How about the CSS Usage plugin for Firebug?


  1. Visit your page in Firefox
  2. Click "CSS Usage" tab in Firebug
  3. Click the Scan button
  4. Click the bold file name
  5. Save page of CSS selectors to disk

Here are some screen shots and walk through. Not sure about media queries or if it'll work on your site, and it'll probably not keep -webkit etc, but maybe it'll get you part of the way there.

  • This app seems to be 98% there. To the right of the filenames is "export cleaned css." When I export this, it doesn't remove the unused CSS, it appends UNUSED. to the beginning. It does seem to support media calls. But per 4. above you clicked on the bold name instead of export link, correct? From what I see, this still contains the unused css. Looks like if I want to used the exported css file I'll have to do some reg ex to pull out the items with "Unused" appended, right, or am I missing something?
    – user658182
    Jul 18, 2014 at 1:32
  • Post-processing with a CSS lexer would work, or you could modify the plug-in sourcce code to not write any CSS rule it concludes is unused. The latter approach seems like it might be universally faster for your use case, and I would suspect the code change would be very small (eg, like commenting out a conditional).
    – bishop
    Jul 19, 2014 at 23:20

Opera Software released a CSS crawler on Github that claims it can find unused and duplicate selectors. It might do the trick if you're comfortable with a command-line tool. https://github.com/operasoftware/ucss

  • Dust me selectors and even Chrome's developer tools can find unused selectors, but that's not what I'm looking. I need the solution to find all IDs and Classes that are in use on a single page, aggregate those css styles, and output them in a way that I can create one single CSS stylesheet that's used 100% on that page. The solution you suggest doesn't do that, but it did lead me to github.com/giakki/uncss. I'm still playing with it, but so far this doesn't feel like the solution either. If your solution does do what I need, please provide more details as to how to do it?
    – user658182
    Jul 12, 2014 at 2:01
  • Sorry, I've not used it, just knew of it. I understand the desire to avoid any manual work, but it isn't always possible, so I thought getting a list of unused & duplicate selectors for a whole site that you could manually remove might suit you, sorry if it doesn't. UnCSS certainly sounds closer to what you want. Since you seem to want separate CSS output for every page, just write a shell script that runs UnCSS once per page instead of once against the whole site.
    – RwwL
    Jul 12, 2014 at 13:10

You Can Check in Google Chrome by doing inspect element (F12) . The unused CSS has Line over the tags.

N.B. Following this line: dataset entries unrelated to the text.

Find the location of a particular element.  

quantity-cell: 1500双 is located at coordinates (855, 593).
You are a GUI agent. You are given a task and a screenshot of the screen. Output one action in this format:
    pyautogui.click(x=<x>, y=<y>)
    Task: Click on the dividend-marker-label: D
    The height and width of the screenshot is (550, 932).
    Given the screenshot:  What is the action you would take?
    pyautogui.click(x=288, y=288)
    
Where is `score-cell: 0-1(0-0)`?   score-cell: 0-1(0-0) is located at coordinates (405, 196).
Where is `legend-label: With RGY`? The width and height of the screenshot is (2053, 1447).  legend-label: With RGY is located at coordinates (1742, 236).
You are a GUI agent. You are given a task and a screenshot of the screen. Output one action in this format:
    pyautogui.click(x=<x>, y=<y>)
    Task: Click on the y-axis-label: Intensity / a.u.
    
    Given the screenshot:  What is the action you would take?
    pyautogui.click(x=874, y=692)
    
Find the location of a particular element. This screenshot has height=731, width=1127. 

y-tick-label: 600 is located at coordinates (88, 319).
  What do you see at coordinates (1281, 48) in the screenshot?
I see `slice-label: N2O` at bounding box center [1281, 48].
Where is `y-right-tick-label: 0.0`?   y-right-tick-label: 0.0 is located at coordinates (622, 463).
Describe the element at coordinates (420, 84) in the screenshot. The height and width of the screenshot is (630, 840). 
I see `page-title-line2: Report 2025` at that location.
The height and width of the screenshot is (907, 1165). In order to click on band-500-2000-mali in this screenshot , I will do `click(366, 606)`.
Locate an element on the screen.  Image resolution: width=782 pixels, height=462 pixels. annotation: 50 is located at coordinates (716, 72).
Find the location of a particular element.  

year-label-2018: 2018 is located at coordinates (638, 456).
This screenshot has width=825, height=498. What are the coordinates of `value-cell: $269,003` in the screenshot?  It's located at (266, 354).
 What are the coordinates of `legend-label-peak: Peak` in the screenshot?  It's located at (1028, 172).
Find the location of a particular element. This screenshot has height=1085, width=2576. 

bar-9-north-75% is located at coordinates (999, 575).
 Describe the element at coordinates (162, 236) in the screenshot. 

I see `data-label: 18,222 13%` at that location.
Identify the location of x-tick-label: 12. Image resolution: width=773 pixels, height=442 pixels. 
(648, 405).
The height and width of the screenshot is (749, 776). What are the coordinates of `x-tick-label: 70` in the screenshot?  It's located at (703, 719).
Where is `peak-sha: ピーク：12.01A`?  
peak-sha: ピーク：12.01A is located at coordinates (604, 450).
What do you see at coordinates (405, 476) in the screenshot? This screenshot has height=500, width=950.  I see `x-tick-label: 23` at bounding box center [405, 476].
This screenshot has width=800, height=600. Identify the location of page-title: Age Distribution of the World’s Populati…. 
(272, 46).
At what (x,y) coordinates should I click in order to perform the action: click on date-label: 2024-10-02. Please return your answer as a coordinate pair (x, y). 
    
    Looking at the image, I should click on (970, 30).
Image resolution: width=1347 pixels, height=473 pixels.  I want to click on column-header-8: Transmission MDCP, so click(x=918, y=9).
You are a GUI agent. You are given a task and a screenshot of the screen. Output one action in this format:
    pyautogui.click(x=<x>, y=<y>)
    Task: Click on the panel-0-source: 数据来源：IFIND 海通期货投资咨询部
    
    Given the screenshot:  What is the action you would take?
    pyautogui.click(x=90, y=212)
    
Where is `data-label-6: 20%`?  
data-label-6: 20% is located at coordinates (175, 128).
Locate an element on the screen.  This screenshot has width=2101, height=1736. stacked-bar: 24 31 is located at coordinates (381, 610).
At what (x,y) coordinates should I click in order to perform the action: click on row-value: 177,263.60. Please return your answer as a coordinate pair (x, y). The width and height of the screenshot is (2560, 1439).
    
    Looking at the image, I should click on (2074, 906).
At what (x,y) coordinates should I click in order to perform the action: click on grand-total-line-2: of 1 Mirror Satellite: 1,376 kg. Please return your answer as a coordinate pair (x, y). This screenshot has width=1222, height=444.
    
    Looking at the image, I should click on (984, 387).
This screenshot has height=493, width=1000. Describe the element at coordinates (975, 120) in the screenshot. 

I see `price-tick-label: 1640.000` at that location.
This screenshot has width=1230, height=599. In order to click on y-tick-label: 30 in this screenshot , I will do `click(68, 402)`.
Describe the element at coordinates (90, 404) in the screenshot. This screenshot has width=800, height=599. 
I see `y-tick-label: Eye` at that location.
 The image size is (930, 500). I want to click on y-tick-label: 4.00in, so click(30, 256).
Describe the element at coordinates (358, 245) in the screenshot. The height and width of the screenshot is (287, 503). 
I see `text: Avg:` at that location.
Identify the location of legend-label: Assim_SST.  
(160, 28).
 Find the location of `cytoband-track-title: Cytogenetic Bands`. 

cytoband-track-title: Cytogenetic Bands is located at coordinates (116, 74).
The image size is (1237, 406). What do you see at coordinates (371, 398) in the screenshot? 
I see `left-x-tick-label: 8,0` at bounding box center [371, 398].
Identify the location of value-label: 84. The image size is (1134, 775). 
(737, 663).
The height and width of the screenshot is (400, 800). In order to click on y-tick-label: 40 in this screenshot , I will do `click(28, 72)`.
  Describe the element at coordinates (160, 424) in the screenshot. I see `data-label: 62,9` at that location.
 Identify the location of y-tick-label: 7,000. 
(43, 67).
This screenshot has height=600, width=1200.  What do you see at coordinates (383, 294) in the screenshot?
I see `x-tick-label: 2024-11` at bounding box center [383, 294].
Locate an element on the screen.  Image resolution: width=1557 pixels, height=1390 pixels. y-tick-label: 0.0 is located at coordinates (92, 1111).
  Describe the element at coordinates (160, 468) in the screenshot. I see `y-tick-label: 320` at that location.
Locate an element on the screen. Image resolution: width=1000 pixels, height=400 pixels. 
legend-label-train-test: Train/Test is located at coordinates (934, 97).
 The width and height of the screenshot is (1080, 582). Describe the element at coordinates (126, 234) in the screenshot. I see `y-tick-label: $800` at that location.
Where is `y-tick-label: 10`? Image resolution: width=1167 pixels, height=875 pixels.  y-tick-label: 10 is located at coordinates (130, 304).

If you wanted, you could try to build a script that runs on a (non-production) server that goes through every css rule, removes it from the stylesheet, loads the page using something like phantomjs, and checks to see if anything changed from the last time it loaded the page. If so, then put the css rule back, if not, then leave it out and move on to the next rule. It would take a while to run, but it would work. You would also have to setup an instance of your server that does not use caching for it to run on.


Try using this tool,which is just a simple js script https://github.com/shashwatsahai/CSSExtractor/ This tool helps in getting the CSS from a specific page listing all sources for active styles and save it to a JSON with source as key and rules as value. It loads all the CSS from the href links and tells all the styles applied from them You can modify the code to save all css into a .css file. Thereby combining all your css.